What you should do —
In the CUDA pixel conversion thread, rewrite the passage starting at "I get a frame" and ending at "first try below?", changing "frame buffer" to "pixel buffer".

Text extract —
####

Kernel for pixel format conversions

dstankewitz · October 14, 2020, 10:24am

I’m currently investigating CUDA for enhancing the performance of my application regarding image conversion.

I get a frame buffer (VUYA 4:4:4:4 packed) as float* and would like to convert it to something like ayuv 4:4:4:4 16 bit packed.

Are there any existing kernels performing better then my first try below?

// VUYA 4444 32f -> ayuv64le
__global__ void convert_kernel(const float4* d_src, ushort4* d_dst, const int width, const int height)
{
    int x = blockIdx.x * blockDim.x + threadIdx.x;
    int y = blockIdx.y * blockDim.y + threadIdx.y;

    if (x >= width || y >= height)
        return;

    const int p = y * width + x;
    const int p2 = (height - 1 - y) * width + x;

    d_dst[p2].x = (unsigned short)(d_src[p].w * 65535.0f); // A
    d_dst[p2].y = (unsigned short)(((d_src[p].z + 0.07306f) / 1.16438f) * 65535.0f); // Y
    d_dst[p2].z = (unsigned short)(((d_src[p].y + 0.57143f) / 1.14286f) * 65535.0f); // U
    d_dst[p2].w = (unsigned short)(((d_src[p].x + 0.57143f) / 1.14286f) * 65535.0f); // V
}

njuffa · October 14, 2020, 6:50pm

I would suggest running this code through the CUDA profiler. It looks bound by memory throughput to me, so make sure to maximize effective bandwidth.

Mathematically, you can simplify ((X + C0) / C1) * C2 into a single fmaf (X, C2/C1, C0*C2/C1), but that is unlikely to provide benefits in memory-throughput bound code.

The code seems to flip the image vertically in addition to simply converting the format.

dstankewitz · October 14, 2020, 8:19pm

Thanks for the suggestions. I changed it a bit and removed the divisions:

d_dst[p2].x = (unsigned short)(d_src[p].w * 65535.0f); // A
d_dst[p2].y = (unsigned short)((d_src[p].z + 0.07306f) * 56294.565f); // Y
d_dst[p2].z = (unsigned short)((d_src[p].y + 0.57143f) * 57343.125f); // U
d_dst[p2].w = (unsigned short)((d_src[p].x + 0.57143f) * 57343.125f); // V

I ran it in the profiler and it seems the kernel itself is actually not that much of an issue and it’s already 3 times faster than using AVX2. It’s rather the cudaMemCopy() to the device and back to the host that causes a delay of ~10ms. Is there a chance or technique to speed this up a bit?

What’s also wondering me is that my Quadro P2000 is way faster than an RTX 2080 TI.

####

Record extracts —
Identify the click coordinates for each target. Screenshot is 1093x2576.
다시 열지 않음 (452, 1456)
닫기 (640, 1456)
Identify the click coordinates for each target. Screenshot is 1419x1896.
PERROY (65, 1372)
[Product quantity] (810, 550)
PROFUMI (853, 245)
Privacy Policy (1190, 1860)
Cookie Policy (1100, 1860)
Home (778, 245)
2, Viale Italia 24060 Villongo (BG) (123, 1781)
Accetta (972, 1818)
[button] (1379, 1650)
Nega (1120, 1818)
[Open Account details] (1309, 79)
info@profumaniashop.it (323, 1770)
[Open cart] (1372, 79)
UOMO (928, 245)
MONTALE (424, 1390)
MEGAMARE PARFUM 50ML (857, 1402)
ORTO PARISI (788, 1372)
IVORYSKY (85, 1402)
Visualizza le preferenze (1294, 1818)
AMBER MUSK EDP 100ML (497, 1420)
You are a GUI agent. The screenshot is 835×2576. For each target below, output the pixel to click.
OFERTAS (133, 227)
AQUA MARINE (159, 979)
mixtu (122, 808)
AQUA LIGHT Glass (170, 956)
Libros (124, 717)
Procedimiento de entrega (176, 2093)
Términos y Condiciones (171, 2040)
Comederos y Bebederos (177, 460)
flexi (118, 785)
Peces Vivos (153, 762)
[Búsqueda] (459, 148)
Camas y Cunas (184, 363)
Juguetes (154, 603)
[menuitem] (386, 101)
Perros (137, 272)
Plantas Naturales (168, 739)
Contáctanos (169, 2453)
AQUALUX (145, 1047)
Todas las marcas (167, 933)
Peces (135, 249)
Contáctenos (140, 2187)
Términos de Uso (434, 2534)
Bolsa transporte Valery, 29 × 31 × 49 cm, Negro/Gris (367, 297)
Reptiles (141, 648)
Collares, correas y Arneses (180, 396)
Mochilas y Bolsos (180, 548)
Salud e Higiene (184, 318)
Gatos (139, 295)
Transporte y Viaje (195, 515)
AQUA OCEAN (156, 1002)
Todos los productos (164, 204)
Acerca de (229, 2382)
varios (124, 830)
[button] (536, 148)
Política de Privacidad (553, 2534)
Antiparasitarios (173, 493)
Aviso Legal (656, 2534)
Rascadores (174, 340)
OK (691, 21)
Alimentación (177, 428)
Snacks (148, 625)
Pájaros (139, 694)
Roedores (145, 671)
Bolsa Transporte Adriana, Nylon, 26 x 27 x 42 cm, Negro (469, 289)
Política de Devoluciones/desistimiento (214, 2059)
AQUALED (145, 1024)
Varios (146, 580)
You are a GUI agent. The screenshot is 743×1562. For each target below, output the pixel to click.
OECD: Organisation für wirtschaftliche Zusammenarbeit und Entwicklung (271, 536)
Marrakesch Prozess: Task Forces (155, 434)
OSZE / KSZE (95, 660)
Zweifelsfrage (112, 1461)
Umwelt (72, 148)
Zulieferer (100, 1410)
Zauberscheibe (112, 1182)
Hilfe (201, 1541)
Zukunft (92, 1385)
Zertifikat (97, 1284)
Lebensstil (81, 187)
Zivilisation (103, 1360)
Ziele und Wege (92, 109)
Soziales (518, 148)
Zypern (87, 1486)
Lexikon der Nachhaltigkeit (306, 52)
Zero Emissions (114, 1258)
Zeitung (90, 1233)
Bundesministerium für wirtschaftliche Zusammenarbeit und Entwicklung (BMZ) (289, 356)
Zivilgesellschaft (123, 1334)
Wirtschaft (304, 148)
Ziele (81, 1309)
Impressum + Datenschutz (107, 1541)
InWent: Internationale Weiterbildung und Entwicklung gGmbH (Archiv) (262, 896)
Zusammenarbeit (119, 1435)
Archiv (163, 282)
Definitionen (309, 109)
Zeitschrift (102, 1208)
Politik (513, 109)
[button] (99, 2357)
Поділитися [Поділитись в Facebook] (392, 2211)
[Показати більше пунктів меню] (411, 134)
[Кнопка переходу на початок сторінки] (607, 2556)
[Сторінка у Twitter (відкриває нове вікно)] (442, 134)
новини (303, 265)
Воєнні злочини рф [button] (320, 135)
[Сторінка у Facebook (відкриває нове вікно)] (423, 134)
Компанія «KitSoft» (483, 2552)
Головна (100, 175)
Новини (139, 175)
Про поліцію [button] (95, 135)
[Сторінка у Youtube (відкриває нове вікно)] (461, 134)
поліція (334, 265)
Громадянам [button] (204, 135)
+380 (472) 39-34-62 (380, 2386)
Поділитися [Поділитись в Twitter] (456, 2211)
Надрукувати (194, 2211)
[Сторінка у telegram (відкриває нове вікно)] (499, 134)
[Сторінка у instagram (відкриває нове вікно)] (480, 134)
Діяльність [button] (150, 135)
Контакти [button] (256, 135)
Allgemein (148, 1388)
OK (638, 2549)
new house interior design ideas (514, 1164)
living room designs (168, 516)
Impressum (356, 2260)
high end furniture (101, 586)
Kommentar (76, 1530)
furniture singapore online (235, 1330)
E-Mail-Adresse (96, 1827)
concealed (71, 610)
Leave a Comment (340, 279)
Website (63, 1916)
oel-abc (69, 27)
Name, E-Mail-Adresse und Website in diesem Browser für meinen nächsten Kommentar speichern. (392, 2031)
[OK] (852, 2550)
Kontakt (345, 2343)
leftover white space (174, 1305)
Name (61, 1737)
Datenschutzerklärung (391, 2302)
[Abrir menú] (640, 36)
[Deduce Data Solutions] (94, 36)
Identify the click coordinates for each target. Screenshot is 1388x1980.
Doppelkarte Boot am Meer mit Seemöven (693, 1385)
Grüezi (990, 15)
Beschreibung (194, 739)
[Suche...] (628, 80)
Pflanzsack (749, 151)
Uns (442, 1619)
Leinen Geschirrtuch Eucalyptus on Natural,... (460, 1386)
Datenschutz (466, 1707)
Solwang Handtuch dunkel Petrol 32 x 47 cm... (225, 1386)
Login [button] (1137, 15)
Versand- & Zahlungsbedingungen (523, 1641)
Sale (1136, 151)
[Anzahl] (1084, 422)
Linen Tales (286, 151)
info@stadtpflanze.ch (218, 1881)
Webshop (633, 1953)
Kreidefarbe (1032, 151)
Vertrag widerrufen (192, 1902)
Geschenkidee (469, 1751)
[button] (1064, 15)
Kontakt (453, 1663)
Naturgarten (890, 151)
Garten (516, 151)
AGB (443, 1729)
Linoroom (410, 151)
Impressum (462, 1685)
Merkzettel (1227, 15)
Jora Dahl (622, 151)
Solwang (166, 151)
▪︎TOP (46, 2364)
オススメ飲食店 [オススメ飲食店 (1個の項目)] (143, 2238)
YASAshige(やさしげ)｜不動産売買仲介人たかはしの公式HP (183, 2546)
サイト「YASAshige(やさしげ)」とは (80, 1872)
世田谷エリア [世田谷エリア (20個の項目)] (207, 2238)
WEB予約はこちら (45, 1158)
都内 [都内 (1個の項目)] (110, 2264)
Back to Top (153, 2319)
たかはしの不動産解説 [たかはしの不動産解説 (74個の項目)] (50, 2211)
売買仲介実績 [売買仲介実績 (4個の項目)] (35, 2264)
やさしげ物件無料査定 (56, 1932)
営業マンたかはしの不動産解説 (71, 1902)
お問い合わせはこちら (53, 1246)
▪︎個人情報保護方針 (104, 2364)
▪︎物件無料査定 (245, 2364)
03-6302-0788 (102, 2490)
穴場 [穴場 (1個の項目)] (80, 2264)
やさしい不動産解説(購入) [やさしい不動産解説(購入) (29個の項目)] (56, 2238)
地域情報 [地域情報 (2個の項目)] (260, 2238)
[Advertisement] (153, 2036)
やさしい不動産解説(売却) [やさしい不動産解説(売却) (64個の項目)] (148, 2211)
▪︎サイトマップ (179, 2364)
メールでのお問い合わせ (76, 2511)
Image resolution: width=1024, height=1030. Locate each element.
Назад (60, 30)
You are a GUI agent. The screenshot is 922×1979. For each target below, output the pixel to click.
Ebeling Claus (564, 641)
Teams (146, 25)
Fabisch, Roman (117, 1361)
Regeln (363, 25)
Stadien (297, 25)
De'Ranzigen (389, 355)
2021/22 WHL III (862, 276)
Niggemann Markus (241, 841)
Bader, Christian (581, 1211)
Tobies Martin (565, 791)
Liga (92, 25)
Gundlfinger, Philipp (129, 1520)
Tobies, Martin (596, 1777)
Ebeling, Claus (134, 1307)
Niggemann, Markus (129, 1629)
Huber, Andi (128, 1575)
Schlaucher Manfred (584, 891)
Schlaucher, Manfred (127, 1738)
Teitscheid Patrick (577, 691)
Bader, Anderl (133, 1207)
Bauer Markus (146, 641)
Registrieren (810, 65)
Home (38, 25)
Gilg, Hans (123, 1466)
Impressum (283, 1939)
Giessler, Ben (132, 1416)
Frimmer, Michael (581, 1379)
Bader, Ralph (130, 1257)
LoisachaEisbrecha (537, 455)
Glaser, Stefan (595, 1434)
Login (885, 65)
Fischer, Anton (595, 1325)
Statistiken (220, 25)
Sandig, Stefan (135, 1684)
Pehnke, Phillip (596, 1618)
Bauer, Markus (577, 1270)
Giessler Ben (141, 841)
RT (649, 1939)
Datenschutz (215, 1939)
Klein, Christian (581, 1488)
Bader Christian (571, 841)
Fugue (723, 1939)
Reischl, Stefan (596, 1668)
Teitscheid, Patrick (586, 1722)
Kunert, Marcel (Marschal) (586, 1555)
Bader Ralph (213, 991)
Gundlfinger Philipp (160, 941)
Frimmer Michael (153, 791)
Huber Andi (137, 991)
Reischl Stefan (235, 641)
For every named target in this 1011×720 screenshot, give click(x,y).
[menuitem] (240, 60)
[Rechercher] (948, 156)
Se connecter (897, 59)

####

Result for this exercise —
I get a pixel buffer (VUYA 4:4:4:4 packed) as float* and would like to convert it to something like ayuv 4:4:4:4 16 bit packed.

Are there any existing kernels performing better then my first try below?